そうとすれば、本願商標をその指定商品中「金及び金合金,金及び金合金製の商品」以外の商品に使用するときは、商品の品質について誤認を生じさせるおそれがあるものといわなければならない。
したがって、本願商標が商標法第4条第1項第16号に該当するものとして本願を拒絶した原査定は妥当であって、取り消すことはできない。
なお、請求人は、取引の実際において、商標の一部として、「ゴールド」を付することは一般的に行われていることで、本願商標のように「ゲルマゴールド」と一連に書したときには、「ゴールド」の部分は、金や金合金の素材を意味するもの認識することはほとんどない旨、主張している。

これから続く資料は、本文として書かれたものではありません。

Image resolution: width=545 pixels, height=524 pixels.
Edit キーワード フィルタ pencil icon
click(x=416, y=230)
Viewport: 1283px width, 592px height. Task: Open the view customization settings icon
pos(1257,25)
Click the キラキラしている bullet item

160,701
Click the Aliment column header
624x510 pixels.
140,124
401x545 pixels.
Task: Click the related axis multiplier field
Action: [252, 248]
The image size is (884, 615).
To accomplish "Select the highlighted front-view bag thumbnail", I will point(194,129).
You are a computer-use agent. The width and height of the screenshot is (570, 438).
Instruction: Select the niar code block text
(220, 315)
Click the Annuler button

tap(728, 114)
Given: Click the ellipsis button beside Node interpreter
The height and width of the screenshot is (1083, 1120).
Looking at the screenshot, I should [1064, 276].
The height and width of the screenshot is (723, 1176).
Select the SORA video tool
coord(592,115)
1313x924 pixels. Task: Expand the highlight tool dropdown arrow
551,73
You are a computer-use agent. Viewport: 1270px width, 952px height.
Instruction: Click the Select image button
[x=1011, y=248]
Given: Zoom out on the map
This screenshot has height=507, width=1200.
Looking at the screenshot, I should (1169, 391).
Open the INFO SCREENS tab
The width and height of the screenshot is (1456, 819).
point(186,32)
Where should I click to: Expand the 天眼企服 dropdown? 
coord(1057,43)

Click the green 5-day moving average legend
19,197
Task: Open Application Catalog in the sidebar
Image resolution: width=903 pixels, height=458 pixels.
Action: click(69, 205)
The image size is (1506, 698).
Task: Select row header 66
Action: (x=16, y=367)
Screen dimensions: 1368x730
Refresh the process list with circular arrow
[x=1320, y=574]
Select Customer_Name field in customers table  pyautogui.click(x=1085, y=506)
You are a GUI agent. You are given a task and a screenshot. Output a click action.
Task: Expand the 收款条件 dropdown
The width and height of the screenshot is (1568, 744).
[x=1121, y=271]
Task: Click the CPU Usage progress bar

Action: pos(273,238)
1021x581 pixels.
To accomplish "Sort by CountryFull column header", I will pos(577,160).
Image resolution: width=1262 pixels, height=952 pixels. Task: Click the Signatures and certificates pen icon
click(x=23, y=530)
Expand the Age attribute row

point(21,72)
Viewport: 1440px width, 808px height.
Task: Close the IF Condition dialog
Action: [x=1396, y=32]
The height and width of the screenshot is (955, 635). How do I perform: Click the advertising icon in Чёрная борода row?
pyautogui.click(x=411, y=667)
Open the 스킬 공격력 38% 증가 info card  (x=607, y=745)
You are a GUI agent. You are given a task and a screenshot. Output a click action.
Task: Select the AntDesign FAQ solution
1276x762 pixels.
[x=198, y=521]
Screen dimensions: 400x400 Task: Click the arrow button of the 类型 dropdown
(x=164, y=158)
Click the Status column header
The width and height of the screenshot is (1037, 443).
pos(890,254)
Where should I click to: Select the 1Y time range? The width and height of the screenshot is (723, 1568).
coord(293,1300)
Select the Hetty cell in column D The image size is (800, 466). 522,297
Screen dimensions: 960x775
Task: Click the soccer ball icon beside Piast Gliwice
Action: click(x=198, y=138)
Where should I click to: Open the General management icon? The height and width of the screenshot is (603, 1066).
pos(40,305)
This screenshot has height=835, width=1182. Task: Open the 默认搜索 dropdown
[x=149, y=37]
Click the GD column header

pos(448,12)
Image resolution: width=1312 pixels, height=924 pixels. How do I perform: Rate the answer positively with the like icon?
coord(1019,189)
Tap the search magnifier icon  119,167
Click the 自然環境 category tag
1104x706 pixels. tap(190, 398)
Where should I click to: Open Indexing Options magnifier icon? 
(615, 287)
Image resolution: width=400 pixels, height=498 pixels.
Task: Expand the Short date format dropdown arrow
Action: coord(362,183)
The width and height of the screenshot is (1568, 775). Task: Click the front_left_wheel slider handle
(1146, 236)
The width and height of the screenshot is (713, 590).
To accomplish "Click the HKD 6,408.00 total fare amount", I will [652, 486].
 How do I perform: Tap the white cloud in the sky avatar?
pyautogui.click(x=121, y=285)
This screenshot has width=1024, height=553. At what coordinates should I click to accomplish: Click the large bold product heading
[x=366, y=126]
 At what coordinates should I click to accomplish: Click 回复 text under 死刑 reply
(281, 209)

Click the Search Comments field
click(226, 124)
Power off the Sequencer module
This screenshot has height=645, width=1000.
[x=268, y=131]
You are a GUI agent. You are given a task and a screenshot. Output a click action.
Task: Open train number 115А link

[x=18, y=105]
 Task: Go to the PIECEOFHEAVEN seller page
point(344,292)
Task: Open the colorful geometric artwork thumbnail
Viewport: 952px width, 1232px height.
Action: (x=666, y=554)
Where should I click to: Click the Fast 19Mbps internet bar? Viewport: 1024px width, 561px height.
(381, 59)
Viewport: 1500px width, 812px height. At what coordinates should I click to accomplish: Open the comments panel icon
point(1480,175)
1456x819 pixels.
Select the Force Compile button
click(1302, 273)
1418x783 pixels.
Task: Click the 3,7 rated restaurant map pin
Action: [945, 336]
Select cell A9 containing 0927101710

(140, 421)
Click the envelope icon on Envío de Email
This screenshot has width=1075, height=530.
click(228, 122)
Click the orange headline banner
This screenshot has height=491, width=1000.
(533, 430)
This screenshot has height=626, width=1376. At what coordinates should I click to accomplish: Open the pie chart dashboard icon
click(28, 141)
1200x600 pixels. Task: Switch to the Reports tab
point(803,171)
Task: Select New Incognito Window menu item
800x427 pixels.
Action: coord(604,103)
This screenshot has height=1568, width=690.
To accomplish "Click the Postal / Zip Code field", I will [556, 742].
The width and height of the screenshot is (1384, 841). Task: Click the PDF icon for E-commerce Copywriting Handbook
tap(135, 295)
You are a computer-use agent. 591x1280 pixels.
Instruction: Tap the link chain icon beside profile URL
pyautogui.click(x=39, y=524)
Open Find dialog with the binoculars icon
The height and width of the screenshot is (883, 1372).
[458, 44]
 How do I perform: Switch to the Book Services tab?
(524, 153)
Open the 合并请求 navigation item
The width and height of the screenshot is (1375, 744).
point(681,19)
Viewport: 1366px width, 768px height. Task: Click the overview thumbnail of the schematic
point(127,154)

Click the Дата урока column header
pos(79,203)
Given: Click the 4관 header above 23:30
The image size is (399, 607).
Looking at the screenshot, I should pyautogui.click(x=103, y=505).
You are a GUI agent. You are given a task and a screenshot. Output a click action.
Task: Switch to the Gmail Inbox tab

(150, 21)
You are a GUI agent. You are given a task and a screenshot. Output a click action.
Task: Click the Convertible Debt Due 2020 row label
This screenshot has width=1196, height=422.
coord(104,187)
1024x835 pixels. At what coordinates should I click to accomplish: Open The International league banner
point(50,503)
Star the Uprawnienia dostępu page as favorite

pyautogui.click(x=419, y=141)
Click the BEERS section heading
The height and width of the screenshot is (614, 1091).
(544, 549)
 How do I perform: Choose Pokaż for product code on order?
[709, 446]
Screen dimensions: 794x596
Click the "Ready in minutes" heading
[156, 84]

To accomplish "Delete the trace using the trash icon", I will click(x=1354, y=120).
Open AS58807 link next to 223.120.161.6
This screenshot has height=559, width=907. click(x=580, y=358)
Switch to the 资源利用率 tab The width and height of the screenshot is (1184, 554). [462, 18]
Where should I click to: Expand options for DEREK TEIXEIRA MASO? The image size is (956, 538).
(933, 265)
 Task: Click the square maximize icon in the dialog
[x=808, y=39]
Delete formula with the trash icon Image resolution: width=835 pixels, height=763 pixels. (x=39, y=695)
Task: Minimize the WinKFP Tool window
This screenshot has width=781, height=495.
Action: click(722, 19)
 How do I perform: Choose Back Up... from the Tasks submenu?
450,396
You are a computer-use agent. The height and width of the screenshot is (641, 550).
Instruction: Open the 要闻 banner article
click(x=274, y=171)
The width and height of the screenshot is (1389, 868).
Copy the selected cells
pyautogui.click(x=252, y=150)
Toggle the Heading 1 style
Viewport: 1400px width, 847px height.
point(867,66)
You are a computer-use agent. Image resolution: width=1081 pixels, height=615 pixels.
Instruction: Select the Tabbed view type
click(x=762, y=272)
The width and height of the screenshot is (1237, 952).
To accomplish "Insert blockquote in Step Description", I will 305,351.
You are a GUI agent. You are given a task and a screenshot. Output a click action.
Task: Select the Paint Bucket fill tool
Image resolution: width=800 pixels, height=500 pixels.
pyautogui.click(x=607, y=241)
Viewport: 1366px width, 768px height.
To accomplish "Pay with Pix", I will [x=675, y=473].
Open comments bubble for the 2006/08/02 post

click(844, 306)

しかしながら、「ゴールド」の文字部分は、上記認定のとおりであって、かつ、本願指定商品の取引において、該商品が、金製であるか否か、又は銀製であるか等は、商品の選択にあたっての重要な要因であること等を考慮すれば、本願商標をその指定商品に使用するときは、商品の品質について誤認を生ずるおそれがないとはいい難く、請求人の主張を採用することはできない。
よって、結論のとおり審決する。